◆ Objective
Print every line of the listing below verbatim, without changing anything.

[Given information start]

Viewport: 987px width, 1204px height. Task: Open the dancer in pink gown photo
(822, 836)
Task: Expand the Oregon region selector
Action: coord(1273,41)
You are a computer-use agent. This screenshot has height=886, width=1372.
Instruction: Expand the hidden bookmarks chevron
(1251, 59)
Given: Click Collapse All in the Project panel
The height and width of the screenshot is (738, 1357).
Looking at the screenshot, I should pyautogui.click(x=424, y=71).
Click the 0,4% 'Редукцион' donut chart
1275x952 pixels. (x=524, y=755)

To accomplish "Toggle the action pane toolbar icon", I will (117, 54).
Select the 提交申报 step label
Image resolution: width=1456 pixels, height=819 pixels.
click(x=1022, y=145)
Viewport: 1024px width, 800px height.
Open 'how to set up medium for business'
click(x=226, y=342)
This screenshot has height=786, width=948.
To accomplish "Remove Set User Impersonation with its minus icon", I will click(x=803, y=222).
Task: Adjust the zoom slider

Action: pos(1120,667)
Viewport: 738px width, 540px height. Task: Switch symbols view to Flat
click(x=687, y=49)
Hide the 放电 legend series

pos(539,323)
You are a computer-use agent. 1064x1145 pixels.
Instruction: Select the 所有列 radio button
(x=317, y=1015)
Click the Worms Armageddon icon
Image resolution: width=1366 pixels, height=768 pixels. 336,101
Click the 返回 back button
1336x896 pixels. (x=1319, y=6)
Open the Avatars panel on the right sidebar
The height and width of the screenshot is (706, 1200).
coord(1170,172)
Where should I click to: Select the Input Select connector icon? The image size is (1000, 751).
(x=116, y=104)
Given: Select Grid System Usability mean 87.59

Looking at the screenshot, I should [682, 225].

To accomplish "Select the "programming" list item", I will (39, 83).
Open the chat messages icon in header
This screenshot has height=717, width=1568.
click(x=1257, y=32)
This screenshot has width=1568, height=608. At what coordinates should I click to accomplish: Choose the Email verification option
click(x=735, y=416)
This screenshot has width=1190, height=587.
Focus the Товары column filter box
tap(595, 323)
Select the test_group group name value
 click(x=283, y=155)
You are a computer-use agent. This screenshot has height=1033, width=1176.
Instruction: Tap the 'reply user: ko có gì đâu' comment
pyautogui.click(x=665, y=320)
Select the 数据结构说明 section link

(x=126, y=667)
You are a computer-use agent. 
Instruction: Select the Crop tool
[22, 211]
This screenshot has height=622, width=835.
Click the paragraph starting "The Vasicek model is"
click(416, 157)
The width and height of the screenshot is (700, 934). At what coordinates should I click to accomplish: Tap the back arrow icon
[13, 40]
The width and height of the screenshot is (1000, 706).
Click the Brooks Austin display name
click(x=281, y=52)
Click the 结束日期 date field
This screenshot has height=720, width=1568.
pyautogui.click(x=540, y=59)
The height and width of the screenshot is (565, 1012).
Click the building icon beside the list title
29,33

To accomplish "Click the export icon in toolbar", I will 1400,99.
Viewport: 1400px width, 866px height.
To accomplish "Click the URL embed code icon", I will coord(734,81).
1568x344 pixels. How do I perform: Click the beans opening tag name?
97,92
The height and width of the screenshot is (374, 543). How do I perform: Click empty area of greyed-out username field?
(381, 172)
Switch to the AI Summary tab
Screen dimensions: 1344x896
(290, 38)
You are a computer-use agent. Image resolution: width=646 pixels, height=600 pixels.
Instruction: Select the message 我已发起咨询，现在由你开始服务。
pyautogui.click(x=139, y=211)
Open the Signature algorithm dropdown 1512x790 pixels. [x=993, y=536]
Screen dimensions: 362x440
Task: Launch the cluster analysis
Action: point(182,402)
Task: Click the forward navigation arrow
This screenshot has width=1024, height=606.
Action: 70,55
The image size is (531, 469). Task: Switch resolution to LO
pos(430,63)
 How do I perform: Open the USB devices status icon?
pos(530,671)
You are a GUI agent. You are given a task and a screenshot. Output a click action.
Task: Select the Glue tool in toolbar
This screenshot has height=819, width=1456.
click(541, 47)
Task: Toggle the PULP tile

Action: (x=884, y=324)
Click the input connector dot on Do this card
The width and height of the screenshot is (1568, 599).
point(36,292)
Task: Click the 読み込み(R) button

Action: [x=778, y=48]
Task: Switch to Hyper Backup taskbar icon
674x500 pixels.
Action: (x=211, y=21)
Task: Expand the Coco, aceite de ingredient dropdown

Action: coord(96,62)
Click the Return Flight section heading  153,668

[Given information end]

◆ Finished exercise
Viewport: 987px width, 1204px height. Task: Open the dancer in pink gown photo
(822, 836)
Task: Expand the Oregon region selector
Action: coord(1273,41)
You are a computer-use agent. This screenshot has height=886, width=1372.
Instruction: Expand the hidden bookmarks chevron
(1251, 59)
Given: Click Collapse All in the Project panel
The height and width of the screenshot is (738, 1357).
Looking at the screenshot, I should pyautogui.click(x=424, y=71).
Click the 0,4% 'Редукцион' donut chart
1275x952 pixels. (x=524, y=755)

To accomplish "Toggle the action pane toolbar icon", I will (117, 54).
Select the 提交申报 step label
Image resolution: width=1456 pixels, height=819 pixels.
click(x=1022, y=145)
Viewport: 1024px width, 800px height.
Open 'how to set up medium for business'
click(x=226, y=342)
This screenshot has height=786, width=948.
To accomplish "Remove Set User Impersonation with its minus icon", I will click(x=803, y=222).
Task: Adjust the zoom slider

Action: pos(1120,667)
Viewport: 738px width, 540px height. Task: Switch symbols view to Flat
click(x=687, y=49)
Hide the 放电 legend series

pos(539,323)
You are a computer-use agent. 1064x1145 pixels.
Instruction: Select the 所有列 radio button
(x=317, y=1015)
Click the Worms Armageddon icon
Image resolution: width=1366 pixels, height=768 pixels. 336,101
Click the 返回 back button
1336x896 pixels. (x=1319, y=6)
Open the Avatars panel on the right sidebar
The height and width of the screenshot is (706, 1200).
coord(1170,172)
Where should I click to: Select the Input Select connector icon? The image size is (1000, 751).
(x=116, y=104)
Given: Select Grid System Usability mean 87.59

Looking at the screenshot, I should [682, 225].

To accomplish "Select the "programming" list item", I will (39, 83).
Open the chat messages icon in header
This screenshot has height=717, width=1568.
click(x=1257, y=32)
This screenshot has width=1568, height=608. At what coordinates should I click to accomplish: Choose the Email verification option
click(x=735, y=416)
This screenshot has width=1190, height=587.
Focus the Товары column filter box
tap(595, 323)
Select the test_group group name value
 click(x=283, y=155)
You are a computer-use agent. This screenshot has height=1033, width=1176.
Instruction: Tap the 'reply user: ko có gì đâu' comment
pyautogui.click(x=665, y=320)
Select the 数据结构说明 section link

(x=126, y=667)
You are a computer-use agent. 
Instruction: Select the Crop tool
[22, 211]
This screenshot has height=622, width=835.
Click the paragraph starting "The Vasicek model is"
click(416, 157)
The width and height of the screenshot is (700, 934). At what coordinates should I click to accomplish: Tap the back arrow icon
[13, 40]
The width and height of the screenshot is (1000, 706).
Click the Brooks Austin display name
click(x=281, y=52)
Click the 结束日期 date field
This screenshot has height=720, width=1568.
pyautogui.click(x=540, y=59)
The height and width of the screenshot is (565, 1012).
Click the building icon beside the list title
29,33

To accomplish "Click the export icon in toolbar", I will 1400,99.
Viewport: 1400px width, 866px height.
To accomplish "Click the URL embed code icon", I will coord(734,81).
1568x344 pixels. How do I perform: Click the beans opening tag name?
97,92
The height and width of the screenshot is (374, 543). How do I perform: Click empty area of greyed-out username field?
(381, 172)
Switch to the AI Summary tab
Screen dimensions: 1344x896
(290, 38)
You are a computer-use agent. Image resolution: width=646 pixels, height=600 pixels.
Instruction: Select the message 我已发起咨询，现在由你开始服务。
pyautogui.click(x=139, y=211)
Open the Signature algorithm dropdown 1512x790 pixels. [x=993, y=536]
Screen dimensions: 362x440
Task: Launch the cluster analysis
Action: point(182,402)
Task: Click the forward navigation arrow
This screenshot has width=1024, height=606.
Action: 70,55
The image size is (531, 469). Task: Switch resolution to LO
pos(430,63)
 How do I perform: Open the USB devices status icon?
pos(530,671)
You are a GUI agent. You are given a task and a screenshot. Output a click action.
Task: Select the Glue tool in toolbar
This screenshot has height=819, width=1456.
click(541, 47)
Task: Toggle the PULP tile

Action: (x=884, y=324)
Click the input connector dot on Do this card
The width and height of the screenshot is (1568, 599).
point(36,292)
Task: Click the 読み込み(R) button

Action: [x=778, y=48]
Task: Switch to Hyper Backup taskbar icon
674x500 pixels.
Action: (x=211, y=21)
Task: Expand the Coco, aceite de ingredient dropdown

Action: coord(96,62)
Click the Return Flight section heading  153,668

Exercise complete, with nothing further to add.